What other factors could contribute to such an effect? I'm sure there's plenty I missed, and I'd love to hear any ideas that are out there.
1 In case anyone is interested, here's the formula Harry provided me.
(`y0` + (`vy0` * ((-(`vz0`) - sqrt(((`vz0` * `vz0`) - ((2 * `az`) * (z0))))) / `az`))) + (((0.5 * `ay`) * ((-(`vz0`) - sqrt(((`vz0` * `vz0`) - ((2 * `az`) * (z0))))) / `az`)) * ((-(`vz0`) - sqrt(((`vz0` * `vz0`) - ((2 * `az`) * (z0))))) / `az`))
He tells me that's where the ball should hit the ground in relation to the front of home plate, and I believe him.

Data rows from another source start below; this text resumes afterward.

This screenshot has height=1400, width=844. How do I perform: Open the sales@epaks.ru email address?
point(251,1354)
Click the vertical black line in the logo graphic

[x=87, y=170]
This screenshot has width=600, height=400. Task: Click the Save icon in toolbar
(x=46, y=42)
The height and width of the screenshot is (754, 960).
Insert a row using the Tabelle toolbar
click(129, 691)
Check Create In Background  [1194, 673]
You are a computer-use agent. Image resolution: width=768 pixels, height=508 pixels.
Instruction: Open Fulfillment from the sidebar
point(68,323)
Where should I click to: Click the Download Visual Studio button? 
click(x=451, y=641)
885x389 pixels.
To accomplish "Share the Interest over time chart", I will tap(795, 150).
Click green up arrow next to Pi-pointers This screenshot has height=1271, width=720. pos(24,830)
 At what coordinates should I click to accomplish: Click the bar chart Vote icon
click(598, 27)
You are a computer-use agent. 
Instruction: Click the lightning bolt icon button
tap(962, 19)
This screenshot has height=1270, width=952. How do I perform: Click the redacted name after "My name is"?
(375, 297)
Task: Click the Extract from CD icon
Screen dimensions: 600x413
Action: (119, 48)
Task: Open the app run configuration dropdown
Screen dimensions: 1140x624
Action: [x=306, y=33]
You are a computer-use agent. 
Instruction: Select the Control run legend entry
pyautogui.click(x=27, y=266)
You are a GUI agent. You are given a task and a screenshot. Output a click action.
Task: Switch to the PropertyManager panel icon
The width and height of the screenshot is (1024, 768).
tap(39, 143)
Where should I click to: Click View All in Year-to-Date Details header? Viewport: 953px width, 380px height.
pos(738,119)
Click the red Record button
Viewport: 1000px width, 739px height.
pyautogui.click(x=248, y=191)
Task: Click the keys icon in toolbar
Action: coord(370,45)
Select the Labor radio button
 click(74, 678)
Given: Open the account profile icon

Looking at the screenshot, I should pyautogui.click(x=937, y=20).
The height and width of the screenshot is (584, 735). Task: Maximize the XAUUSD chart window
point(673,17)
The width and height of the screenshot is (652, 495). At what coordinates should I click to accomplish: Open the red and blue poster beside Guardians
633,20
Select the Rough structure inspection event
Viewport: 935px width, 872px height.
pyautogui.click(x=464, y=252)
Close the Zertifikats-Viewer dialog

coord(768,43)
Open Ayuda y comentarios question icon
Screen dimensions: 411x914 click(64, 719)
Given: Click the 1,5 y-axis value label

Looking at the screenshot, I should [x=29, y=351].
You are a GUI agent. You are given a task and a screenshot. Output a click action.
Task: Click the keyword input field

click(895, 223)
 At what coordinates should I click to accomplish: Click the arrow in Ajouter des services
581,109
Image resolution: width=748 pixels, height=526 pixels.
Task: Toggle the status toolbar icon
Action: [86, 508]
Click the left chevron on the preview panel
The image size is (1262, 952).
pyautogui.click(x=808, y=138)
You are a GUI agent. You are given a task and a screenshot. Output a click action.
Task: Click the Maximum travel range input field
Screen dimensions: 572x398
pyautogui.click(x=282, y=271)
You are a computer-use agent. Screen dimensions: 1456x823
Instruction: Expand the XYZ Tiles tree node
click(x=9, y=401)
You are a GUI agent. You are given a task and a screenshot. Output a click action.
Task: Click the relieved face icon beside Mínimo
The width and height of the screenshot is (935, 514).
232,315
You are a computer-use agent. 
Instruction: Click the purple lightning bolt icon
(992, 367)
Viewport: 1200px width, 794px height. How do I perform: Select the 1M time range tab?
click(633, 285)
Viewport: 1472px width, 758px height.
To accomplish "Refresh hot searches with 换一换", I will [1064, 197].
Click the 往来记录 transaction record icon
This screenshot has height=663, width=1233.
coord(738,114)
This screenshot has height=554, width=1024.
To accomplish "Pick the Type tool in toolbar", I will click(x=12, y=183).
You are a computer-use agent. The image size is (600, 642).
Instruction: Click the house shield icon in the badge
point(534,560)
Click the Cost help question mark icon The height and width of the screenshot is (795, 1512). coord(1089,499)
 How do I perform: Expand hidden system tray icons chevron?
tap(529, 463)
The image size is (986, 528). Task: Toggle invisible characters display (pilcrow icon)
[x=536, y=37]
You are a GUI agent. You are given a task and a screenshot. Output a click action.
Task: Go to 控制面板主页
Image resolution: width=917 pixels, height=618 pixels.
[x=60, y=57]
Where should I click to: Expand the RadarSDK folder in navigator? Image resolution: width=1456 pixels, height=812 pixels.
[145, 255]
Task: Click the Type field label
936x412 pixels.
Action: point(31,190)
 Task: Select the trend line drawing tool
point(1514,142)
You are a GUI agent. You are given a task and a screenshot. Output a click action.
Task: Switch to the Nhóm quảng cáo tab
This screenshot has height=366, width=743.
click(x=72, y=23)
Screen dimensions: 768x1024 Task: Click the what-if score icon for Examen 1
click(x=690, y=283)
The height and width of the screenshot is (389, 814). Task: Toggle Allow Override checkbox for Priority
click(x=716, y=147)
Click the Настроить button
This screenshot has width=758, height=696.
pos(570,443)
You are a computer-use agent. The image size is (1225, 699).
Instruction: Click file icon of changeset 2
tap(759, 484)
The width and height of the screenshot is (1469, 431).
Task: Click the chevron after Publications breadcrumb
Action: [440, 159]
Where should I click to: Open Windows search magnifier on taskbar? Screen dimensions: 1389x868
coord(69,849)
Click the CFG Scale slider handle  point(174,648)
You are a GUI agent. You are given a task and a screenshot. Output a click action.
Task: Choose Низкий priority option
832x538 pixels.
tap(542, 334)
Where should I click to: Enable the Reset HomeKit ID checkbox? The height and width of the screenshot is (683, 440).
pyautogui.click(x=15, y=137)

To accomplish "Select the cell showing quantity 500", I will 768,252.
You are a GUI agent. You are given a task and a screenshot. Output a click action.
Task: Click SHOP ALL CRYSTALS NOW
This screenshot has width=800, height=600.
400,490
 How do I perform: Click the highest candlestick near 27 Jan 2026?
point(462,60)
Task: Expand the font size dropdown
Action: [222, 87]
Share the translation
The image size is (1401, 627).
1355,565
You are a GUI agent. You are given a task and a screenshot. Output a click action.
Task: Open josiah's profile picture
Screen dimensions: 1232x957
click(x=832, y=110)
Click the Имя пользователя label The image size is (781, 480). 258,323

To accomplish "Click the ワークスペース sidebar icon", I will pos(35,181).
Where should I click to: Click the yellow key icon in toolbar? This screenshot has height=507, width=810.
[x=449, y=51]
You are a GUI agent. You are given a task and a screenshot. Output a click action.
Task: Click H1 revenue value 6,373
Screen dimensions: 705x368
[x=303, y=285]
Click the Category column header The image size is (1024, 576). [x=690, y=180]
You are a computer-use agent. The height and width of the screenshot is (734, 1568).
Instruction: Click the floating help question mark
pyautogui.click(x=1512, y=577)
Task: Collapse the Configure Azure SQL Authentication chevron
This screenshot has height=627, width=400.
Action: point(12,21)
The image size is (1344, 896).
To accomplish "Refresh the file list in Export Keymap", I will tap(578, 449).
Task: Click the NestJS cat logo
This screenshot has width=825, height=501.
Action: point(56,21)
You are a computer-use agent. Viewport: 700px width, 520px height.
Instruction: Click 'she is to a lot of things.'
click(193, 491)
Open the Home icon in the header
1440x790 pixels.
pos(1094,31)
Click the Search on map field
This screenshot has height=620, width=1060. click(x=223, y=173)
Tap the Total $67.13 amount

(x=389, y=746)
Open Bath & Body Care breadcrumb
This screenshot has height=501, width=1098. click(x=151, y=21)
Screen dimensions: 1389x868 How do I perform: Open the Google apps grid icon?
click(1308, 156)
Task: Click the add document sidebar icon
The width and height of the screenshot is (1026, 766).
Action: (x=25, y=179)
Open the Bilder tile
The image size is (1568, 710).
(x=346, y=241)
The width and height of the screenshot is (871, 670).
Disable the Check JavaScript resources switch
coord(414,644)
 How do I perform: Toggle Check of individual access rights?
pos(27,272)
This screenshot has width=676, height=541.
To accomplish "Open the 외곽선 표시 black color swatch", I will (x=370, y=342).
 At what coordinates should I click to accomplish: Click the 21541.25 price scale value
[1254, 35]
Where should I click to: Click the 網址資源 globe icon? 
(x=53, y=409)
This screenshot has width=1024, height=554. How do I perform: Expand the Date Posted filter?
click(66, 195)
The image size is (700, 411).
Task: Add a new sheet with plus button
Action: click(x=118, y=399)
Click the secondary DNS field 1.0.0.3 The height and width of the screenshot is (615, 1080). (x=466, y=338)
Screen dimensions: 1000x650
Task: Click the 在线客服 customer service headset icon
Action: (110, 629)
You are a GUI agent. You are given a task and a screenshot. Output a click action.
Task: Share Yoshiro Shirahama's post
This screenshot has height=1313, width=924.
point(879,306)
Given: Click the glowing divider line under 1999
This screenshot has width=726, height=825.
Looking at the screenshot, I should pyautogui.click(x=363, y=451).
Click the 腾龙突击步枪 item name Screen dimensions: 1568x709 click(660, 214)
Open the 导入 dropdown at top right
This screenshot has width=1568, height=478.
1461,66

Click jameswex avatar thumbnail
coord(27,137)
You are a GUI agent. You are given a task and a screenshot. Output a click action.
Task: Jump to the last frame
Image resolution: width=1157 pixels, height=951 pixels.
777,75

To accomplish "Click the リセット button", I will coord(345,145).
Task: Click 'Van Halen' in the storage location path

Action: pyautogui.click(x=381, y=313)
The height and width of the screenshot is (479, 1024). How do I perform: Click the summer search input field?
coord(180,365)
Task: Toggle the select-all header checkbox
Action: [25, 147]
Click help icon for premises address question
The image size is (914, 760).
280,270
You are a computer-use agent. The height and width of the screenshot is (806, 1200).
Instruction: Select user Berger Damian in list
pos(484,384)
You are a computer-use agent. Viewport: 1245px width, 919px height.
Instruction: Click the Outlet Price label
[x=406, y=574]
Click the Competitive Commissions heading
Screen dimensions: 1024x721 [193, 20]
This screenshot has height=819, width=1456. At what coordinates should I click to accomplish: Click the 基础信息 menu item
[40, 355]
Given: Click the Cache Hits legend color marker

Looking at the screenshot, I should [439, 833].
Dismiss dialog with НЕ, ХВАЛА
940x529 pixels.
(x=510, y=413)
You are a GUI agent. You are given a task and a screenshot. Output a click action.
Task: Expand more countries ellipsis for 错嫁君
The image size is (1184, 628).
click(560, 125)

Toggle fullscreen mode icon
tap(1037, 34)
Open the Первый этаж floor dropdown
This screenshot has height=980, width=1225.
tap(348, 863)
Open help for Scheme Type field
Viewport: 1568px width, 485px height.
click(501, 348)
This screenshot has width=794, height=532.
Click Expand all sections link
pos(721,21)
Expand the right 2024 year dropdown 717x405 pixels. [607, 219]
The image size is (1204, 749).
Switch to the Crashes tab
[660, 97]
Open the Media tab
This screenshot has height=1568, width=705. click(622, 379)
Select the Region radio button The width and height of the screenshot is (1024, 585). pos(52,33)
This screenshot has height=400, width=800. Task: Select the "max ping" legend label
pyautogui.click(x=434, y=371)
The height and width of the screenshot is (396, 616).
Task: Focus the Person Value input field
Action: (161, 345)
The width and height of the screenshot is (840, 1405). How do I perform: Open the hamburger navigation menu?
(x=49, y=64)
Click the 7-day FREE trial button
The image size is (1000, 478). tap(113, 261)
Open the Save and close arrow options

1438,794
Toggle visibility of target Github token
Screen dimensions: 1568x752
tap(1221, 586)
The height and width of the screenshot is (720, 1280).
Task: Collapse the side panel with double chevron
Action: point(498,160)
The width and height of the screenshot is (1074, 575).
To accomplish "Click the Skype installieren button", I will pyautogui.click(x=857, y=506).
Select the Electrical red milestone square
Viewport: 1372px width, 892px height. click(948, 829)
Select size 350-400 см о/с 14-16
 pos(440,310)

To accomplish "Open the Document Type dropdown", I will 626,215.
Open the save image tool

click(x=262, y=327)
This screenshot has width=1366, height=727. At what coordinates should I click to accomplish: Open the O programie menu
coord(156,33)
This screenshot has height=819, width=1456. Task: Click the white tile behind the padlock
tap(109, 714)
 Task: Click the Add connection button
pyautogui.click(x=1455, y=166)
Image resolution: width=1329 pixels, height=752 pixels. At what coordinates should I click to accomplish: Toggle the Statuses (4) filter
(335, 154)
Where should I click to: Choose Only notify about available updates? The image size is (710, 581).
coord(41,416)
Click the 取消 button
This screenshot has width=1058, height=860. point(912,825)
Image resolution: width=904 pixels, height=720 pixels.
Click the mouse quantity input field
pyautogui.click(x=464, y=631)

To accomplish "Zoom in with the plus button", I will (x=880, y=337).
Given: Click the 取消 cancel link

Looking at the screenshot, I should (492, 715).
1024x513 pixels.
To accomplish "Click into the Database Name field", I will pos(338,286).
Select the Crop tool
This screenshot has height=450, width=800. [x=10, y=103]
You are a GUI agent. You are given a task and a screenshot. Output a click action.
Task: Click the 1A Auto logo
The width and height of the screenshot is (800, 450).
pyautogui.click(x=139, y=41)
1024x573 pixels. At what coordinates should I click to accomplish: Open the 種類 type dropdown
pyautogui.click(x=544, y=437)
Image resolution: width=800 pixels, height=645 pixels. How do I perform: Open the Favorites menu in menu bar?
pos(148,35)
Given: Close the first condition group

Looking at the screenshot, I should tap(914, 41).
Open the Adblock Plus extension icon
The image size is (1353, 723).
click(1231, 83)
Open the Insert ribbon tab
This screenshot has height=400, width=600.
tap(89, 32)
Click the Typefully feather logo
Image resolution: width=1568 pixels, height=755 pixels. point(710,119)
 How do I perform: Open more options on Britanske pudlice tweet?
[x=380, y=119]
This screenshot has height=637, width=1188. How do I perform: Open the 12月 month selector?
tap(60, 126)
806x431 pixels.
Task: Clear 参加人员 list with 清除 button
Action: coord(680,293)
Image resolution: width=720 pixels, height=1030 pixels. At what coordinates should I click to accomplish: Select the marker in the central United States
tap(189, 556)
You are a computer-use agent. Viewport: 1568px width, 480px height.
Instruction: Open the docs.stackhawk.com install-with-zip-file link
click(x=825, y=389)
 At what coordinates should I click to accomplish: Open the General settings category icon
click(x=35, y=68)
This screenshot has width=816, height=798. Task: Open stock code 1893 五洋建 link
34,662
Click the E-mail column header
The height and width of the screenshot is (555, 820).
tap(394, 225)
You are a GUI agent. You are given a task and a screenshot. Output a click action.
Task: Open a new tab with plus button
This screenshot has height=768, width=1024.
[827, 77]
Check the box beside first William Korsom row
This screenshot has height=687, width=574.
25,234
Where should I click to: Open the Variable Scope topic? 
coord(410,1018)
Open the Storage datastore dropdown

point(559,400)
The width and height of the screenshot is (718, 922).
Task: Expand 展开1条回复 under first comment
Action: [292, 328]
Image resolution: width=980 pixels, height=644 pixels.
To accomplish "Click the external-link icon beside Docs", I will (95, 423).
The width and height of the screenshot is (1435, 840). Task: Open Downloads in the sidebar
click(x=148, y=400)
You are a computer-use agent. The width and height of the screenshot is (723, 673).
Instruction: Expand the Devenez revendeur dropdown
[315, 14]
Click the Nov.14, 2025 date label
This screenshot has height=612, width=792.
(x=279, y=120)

2 The reason why the Pitch FX numbers have decimals is that not every pitch was captured by Pitch FX in 2008. I assumed that a ball in the dirt was just as likely on a pitch that was missed by the computers, and scaled the number of balls in the dirt to the total number of pitches.
3 Although Baseball Reference describes an iterative process to get the proper park factors for batters and pitchers, I didn't think it applied in this case because I was looking at a single number versus two correlated values.